* **Exercise goal**: Among the entries that follow, count the lines that contain the word "will" and say how many there are, writing nothing else.

Records excerpted from a collection:

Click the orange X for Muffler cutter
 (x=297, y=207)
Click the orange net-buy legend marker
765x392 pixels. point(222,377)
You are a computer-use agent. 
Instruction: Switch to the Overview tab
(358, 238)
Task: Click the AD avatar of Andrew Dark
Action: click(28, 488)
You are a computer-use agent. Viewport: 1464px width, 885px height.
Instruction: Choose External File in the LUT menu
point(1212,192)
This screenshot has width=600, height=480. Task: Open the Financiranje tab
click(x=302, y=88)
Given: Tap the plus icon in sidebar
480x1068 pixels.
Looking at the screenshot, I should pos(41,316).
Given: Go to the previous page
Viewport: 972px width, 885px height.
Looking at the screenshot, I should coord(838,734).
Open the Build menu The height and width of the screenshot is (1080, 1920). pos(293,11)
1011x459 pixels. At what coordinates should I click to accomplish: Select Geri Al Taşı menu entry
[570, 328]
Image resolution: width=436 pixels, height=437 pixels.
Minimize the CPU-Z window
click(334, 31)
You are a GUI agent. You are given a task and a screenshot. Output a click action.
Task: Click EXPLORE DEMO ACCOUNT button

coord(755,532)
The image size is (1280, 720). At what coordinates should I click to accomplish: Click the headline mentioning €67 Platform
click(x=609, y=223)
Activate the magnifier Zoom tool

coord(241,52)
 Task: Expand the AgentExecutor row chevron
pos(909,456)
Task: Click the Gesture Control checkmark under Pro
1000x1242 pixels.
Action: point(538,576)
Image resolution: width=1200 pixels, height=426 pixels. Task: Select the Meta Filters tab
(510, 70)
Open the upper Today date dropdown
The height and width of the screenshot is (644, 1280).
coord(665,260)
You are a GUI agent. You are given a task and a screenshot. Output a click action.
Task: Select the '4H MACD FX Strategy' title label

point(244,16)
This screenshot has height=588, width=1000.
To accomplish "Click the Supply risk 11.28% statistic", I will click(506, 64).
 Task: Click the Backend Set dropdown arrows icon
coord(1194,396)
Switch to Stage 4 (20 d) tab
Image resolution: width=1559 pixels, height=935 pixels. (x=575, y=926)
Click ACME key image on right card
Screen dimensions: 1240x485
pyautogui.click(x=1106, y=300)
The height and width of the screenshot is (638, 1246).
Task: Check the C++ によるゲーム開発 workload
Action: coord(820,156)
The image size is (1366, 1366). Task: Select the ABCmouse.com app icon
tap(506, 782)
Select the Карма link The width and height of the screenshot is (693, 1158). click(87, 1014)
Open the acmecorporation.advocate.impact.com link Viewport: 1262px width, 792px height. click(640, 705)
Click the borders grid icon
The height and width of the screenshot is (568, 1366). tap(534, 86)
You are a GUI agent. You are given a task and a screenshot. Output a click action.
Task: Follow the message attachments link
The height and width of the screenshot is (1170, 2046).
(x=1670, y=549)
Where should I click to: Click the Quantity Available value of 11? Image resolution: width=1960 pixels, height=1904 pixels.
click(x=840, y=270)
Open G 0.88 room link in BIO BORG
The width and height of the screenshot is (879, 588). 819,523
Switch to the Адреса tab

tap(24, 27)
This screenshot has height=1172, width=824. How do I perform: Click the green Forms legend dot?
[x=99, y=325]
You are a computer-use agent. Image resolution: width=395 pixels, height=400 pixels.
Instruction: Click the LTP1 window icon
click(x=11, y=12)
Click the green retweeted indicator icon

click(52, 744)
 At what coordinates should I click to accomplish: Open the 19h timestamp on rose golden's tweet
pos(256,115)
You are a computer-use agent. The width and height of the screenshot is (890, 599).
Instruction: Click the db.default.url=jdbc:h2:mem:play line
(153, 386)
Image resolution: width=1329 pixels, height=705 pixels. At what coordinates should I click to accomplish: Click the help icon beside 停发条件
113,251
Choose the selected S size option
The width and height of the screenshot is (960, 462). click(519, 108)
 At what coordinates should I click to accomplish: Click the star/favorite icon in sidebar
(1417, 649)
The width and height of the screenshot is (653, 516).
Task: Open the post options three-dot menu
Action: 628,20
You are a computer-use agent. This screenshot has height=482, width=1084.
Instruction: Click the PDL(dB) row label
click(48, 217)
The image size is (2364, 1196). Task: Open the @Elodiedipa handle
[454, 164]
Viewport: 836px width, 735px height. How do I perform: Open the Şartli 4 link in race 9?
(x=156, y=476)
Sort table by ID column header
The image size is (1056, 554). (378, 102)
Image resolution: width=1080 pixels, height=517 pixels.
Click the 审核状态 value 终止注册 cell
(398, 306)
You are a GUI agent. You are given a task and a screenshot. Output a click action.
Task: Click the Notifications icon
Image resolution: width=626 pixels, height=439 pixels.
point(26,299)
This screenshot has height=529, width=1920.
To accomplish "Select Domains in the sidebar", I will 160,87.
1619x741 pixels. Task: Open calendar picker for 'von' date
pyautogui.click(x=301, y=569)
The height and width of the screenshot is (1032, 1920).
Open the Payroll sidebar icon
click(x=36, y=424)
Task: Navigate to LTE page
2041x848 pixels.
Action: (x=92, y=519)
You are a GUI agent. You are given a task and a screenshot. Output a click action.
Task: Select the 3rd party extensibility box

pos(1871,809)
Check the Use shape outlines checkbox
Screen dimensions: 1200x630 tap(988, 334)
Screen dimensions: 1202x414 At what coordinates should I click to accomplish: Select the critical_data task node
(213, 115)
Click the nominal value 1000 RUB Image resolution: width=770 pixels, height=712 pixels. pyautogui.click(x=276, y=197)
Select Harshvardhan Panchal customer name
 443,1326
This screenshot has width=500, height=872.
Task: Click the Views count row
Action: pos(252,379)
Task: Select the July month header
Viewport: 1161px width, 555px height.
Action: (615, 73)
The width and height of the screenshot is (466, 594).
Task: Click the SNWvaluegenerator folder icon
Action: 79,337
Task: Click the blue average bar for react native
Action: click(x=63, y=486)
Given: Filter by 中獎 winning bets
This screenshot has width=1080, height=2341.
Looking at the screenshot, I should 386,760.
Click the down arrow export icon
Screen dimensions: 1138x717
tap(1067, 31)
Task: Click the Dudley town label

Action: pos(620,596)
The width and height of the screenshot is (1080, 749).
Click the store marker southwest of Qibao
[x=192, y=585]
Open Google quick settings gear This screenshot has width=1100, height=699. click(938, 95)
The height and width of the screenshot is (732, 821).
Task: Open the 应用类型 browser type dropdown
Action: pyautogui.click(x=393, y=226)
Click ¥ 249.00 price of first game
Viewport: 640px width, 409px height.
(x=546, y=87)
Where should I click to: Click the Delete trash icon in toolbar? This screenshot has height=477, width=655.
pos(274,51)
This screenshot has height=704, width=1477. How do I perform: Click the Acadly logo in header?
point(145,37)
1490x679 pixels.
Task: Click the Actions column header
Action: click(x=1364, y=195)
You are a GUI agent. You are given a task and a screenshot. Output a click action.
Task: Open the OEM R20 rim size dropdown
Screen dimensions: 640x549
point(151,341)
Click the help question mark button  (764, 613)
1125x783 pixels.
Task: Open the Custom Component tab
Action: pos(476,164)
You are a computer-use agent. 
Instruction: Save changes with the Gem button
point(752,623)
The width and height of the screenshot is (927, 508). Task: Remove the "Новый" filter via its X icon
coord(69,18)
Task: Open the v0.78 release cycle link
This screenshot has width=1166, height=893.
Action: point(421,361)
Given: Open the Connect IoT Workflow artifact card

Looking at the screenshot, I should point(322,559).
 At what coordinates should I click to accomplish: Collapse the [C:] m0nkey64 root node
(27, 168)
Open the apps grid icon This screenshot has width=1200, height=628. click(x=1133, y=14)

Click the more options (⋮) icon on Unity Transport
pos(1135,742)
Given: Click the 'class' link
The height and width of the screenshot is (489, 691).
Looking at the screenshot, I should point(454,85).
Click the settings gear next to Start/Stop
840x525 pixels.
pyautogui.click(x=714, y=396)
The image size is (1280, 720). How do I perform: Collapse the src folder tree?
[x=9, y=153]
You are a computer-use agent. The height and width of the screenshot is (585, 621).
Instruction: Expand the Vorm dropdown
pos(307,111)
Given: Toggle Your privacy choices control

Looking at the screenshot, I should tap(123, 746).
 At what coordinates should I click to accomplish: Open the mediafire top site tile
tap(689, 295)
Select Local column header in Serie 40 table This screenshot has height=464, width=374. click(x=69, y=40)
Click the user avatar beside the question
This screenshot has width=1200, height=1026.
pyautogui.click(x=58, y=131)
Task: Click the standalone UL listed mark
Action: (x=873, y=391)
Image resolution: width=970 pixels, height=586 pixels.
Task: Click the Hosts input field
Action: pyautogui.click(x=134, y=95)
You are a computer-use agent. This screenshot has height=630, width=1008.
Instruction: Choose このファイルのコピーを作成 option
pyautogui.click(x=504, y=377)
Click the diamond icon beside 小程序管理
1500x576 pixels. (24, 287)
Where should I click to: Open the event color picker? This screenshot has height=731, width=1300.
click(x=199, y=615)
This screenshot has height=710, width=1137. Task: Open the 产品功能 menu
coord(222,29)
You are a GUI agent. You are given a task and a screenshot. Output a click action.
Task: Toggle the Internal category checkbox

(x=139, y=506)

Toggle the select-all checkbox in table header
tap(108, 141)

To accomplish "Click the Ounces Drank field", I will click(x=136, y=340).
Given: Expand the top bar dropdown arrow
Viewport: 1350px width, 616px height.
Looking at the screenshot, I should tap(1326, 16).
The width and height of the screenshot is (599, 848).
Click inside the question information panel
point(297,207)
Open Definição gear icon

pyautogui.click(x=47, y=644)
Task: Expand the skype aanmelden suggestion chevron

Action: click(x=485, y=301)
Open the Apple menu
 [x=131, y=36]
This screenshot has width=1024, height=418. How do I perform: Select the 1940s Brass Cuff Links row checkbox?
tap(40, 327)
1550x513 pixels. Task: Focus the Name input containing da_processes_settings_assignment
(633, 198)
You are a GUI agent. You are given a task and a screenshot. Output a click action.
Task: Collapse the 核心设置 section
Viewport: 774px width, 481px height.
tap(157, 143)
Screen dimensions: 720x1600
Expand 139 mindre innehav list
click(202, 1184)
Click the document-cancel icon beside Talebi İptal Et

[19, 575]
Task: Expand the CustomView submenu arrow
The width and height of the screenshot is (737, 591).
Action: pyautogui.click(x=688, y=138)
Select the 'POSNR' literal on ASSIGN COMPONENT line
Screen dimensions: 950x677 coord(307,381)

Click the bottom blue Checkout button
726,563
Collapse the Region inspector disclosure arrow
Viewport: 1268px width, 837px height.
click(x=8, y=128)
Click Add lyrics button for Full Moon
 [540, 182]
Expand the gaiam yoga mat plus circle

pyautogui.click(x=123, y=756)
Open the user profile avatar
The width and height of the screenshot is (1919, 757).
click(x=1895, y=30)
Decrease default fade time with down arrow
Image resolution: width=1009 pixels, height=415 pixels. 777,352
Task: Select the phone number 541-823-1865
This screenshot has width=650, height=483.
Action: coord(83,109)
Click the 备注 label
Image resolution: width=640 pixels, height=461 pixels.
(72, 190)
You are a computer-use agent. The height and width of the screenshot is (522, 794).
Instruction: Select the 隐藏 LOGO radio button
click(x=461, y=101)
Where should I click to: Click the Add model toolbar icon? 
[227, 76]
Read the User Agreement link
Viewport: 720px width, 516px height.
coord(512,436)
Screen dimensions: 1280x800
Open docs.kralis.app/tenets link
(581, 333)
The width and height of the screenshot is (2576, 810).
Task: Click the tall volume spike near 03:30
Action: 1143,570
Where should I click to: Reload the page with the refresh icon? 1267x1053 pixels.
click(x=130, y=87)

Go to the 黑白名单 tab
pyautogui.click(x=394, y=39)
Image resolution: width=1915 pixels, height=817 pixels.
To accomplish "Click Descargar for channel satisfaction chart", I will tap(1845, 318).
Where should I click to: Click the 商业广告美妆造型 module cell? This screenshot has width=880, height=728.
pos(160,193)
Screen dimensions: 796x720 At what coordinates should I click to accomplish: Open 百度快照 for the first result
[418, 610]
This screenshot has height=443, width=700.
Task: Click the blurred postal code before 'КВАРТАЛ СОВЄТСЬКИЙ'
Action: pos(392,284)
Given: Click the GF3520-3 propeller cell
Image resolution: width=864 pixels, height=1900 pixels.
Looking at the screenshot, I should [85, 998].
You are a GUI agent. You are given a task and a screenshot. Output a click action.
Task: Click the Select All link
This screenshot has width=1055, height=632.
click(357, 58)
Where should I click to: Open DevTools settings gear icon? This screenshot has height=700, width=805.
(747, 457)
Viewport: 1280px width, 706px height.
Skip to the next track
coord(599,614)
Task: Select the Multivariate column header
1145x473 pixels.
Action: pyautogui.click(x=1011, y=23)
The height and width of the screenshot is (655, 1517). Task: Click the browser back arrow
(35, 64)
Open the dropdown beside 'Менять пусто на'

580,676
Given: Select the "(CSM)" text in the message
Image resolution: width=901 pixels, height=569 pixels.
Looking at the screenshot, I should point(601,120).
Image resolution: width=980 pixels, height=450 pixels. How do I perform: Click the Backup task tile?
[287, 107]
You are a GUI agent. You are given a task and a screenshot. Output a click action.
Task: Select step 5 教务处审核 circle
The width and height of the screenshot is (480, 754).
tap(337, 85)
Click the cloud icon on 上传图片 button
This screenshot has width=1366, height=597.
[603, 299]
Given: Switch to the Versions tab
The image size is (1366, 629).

* **Result for this task**: 4